If you have a Matrix Multiply Kernel that achieves 90-95% peak performance

As I interview people (e.g., engineers) or I get interviewed for a new project or a new job, I can barely stop wondering why we have this unfounded belief that we are the best in what we are doing. See what I mean by reading the entire post.

For the implementation of Matrix Multiplication, and thus the implementation of the BLAS library, I have seen several project and libraries. Two of them are very impressive: ATLAS by Whaley and GotoBLAS by Goto.  As a context, BLAS is the building block for vector and matrix operations. Most of scientific computing applications are  based upon this library and the operations within it.  LAPACK is built on BLAS. For a funny connection, if you use python and you used scipy (scipy is built on top of LAPACK and BLAS).  ATLAS or GotoBLAS are high performance implementation of the BLAS and often written in FORTRAN (the inner kernel in assembly).

In turn, the general matrix multiplication (GEMM) is THE matrix operation within BLAS and the scientific computing work horse (GEMM is the work horse for QR-factorization which is the work horse for the solution of linear systems).

What is my point then? There was a time, when I thought I could do a better job than the other guys, probably because I thought I was better. The problem is that I do NOT have the chops to do half of the job that  Goto or Whaley did and are doing. My implementation of the general MM has been close to  but always behind these two top designers and developers.

As the time passes by and I see other engineers/students attempt to climb the high peak of GEMM performance, I see the allure. The application is simple to explain and present. Any developer can write a working code using a single liner in C. This is like playing football, the beautiful game, it is simple to explain and play, everybody can play. Writing high performance GEMM is like playing football. I can play a few tricks but I cannot even stand close to a professional player like  Zinadine Zidan (I mention him because we have the same age).
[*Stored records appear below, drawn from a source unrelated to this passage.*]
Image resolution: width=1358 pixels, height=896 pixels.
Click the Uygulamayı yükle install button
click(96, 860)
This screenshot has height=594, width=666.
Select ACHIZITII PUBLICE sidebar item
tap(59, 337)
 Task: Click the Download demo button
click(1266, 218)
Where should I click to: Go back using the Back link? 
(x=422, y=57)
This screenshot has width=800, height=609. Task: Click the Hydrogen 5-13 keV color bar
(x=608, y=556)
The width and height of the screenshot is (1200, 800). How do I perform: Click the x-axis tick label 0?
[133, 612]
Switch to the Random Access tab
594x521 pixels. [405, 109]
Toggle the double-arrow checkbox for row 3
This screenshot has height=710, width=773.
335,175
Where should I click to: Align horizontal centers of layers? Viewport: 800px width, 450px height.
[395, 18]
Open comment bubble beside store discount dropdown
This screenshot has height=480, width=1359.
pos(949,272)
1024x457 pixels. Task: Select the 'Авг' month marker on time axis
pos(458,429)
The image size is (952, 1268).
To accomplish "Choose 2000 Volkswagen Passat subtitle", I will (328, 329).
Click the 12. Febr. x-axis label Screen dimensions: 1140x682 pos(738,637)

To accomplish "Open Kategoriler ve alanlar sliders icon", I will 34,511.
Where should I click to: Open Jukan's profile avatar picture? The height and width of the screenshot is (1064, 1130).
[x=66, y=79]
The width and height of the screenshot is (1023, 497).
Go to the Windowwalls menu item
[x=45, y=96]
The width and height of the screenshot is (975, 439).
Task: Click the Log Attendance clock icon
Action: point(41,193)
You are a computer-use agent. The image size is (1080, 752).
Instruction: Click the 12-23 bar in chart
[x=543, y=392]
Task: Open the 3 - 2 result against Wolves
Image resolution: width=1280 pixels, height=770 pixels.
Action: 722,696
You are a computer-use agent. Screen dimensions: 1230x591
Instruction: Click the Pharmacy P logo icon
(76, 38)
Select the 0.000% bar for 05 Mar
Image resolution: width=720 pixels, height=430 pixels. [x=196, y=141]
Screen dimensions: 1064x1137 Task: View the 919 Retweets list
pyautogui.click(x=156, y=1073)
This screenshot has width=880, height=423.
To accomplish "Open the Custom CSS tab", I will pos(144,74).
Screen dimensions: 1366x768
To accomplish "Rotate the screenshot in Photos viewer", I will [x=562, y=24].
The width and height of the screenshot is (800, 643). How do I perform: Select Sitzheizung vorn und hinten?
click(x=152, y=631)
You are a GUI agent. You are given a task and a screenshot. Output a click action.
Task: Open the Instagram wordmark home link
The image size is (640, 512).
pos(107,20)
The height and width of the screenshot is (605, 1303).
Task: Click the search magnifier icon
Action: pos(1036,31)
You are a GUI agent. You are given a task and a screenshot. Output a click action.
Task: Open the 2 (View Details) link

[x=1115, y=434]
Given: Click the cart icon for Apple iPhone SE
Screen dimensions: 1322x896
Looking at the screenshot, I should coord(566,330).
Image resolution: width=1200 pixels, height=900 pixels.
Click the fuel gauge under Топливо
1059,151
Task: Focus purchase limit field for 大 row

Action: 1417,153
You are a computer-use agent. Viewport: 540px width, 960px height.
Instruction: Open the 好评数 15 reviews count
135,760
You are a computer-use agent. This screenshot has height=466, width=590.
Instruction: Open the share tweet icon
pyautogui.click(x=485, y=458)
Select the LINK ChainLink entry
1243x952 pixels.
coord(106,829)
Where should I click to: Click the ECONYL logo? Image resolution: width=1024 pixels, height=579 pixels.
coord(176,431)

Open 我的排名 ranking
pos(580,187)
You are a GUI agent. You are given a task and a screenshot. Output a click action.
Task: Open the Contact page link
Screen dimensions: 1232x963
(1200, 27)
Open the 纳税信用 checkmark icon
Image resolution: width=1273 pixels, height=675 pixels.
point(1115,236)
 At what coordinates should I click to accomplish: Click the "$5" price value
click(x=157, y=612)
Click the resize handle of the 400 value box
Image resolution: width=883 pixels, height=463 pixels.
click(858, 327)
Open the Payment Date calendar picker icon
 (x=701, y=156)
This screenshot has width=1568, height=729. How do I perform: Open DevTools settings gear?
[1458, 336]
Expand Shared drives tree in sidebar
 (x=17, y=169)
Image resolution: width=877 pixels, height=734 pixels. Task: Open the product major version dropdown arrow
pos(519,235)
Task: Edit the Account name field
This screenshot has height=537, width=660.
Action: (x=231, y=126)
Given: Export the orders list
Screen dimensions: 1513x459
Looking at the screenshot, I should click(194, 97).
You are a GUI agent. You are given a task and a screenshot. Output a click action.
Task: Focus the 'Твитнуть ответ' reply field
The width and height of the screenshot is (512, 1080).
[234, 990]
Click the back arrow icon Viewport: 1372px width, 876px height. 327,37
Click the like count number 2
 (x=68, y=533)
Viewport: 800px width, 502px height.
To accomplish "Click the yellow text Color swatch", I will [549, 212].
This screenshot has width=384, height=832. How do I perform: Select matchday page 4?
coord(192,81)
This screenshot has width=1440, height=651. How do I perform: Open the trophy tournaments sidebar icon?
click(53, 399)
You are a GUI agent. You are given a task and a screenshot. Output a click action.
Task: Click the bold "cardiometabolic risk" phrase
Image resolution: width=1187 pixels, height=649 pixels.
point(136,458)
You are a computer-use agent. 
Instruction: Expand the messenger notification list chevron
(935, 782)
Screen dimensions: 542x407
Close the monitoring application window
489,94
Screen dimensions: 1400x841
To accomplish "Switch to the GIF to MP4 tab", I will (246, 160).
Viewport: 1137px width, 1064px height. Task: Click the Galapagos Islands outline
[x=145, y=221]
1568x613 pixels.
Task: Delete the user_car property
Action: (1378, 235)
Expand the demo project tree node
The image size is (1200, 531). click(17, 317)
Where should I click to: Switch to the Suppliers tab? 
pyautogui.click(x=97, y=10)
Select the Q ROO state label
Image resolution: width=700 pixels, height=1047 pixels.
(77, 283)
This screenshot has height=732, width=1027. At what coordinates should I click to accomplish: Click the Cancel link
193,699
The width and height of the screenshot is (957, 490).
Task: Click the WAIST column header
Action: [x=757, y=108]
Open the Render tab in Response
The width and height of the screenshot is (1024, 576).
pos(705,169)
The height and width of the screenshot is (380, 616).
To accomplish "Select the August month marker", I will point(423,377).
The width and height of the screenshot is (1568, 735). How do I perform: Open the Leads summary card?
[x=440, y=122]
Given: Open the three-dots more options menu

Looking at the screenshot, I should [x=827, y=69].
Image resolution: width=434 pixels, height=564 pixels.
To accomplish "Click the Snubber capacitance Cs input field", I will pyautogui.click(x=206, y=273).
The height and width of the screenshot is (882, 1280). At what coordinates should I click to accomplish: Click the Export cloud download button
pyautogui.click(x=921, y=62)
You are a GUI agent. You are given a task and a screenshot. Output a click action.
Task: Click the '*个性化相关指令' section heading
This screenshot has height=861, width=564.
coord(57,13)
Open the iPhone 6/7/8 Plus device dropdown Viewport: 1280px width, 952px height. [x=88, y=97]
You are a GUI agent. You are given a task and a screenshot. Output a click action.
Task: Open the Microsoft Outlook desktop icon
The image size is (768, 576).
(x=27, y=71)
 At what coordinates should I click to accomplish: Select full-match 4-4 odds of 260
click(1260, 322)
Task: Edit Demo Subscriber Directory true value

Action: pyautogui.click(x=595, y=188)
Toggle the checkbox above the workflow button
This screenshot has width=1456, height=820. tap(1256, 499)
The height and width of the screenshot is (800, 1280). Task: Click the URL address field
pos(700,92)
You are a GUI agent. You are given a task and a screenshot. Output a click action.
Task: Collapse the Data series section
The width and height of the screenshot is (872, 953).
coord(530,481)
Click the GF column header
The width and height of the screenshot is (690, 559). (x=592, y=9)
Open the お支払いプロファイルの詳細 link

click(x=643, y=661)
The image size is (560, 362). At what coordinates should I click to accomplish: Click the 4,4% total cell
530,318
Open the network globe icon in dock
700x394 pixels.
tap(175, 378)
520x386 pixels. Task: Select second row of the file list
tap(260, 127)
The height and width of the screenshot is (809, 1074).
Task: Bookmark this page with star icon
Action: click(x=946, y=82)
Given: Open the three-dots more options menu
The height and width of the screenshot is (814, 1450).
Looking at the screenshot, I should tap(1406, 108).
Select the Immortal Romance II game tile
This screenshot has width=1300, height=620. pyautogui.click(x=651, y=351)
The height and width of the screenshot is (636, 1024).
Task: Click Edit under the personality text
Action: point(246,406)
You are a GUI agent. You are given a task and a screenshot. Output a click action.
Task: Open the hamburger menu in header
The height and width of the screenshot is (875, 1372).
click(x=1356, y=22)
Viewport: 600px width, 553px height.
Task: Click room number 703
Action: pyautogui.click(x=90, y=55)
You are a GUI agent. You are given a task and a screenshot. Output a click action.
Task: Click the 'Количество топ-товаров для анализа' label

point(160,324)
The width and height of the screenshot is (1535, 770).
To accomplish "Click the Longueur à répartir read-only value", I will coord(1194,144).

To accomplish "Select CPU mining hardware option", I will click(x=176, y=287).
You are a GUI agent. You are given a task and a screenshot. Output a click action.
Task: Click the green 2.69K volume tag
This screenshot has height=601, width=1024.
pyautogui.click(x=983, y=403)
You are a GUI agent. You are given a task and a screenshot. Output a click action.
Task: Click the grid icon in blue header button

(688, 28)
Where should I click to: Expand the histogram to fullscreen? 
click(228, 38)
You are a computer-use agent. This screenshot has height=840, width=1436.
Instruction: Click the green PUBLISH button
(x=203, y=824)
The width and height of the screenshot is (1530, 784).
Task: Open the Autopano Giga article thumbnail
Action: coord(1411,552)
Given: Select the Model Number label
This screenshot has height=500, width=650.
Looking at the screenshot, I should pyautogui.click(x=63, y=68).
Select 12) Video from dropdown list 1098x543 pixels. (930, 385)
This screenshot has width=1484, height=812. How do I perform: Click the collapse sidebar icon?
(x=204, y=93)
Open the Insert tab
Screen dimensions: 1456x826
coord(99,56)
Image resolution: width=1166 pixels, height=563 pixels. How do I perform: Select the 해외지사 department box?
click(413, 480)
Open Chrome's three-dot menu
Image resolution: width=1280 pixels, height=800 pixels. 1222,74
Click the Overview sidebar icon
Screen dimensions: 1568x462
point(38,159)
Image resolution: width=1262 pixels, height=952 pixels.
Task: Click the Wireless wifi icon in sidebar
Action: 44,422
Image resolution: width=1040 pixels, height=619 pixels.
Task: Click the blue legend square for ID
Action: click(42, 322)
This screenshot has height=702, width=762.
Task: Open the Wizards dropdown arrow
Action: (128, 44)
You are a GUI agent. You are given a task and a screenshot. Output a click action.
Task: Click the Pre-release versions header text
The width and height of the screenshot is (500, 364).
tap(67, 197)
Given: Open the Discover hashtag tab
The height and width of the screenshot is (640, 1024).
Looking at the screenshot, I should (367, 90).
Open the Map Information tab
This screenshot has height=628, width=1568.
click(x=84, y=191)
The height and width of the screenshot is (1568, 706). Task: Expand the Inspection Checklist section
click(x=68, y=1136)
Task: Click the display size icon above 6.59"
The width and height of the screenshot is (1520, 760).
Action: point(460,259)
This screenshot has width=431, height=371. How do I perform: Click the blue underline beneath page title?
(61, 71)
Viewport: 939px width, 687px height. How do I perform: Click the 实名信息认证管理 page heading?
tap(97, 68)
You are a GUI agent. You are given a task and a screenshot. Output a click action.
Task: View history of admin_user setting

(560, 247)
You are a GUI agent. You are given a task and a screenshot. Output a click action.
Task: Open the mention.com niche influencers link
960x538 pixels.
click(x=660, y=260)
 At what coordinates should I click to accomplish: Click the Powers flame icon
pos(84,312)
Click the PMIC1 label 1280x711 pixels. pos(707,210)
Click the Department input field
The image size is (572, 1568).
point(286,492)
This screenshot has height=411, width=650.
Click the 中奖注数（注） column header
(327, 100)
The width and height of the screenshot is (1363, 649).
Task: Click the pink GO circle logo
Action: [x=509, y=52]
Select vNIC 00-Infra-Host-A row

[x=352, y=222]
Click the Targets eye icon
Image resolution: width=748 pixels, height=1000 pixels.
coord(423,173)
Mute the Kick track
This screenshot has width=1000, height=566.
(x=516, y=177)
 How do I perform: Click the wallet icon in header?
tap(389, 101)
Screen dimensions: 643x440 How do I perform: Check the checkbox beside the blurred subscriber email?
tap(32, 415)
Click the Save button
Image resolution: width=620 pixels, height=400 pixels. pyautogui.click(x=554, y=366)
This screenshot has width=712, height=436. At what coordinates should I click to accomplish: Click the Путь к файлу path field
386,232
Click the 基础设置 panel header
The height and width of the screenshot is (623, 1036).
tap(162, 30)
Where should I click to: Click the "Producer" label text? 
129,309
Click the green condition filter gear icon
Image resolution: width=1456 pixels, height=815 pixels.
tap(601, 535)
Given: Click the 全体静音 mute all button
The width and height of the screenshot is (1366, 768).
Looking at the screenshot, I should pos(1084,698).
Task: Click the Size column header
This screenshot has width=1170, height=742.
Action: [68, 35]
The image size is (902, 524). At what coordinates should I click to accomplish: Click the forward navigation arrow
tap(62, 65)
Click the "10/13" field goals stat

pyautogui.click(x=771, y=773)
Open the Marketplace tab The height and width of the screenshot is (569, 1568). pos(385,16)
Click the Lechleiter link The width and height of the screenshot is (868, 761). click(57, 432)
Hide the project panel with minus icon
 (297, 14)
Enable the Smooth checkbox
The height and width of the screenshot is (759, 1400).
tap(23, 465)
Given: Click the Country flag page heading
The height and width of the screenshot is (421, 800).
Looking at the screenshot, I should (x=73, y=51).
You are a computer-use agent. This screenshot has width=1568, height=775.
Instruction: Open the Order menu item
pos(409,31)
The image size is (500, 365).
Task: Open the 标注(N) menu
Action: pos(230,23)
How come I can claim I can improve the performance of GEMM and also have the fastest MM?  Because I understood that there are different algorithms and there is space for different algorithms.  Personally, I am better in thinking and writing recursive algorithms. In another post, I will present the code itself and I believe it is beautiful. The simplicity of the code is embarrassing and you may wonder if there was any contribution to start with.

Winograd–Strassen algorithms have useful applications to build on top of these high performance GEMM. Think for one second,  when the GEMM reaches 90-95 % of the machine peak performance, 150 GFLOPS and more, even the original author has little space to improve GEMM. Actually, gaining anything further will not be worth it. A new machine will come along and the process to fit the code to the new system  will restart.

I believe that any significant improvement of the GEMM by software alone is by the application of new algorithms: Winograd–Strassen recursive algorithms to start.  These new algorithms do not substitute ATLAS nor GotoBLAS GEMM implementations. They build on top of them. They need the fastest implementation of the MM in order to achieve the fastest implementation.

I will draw two conclusions for this post: one optimistic and one cynical.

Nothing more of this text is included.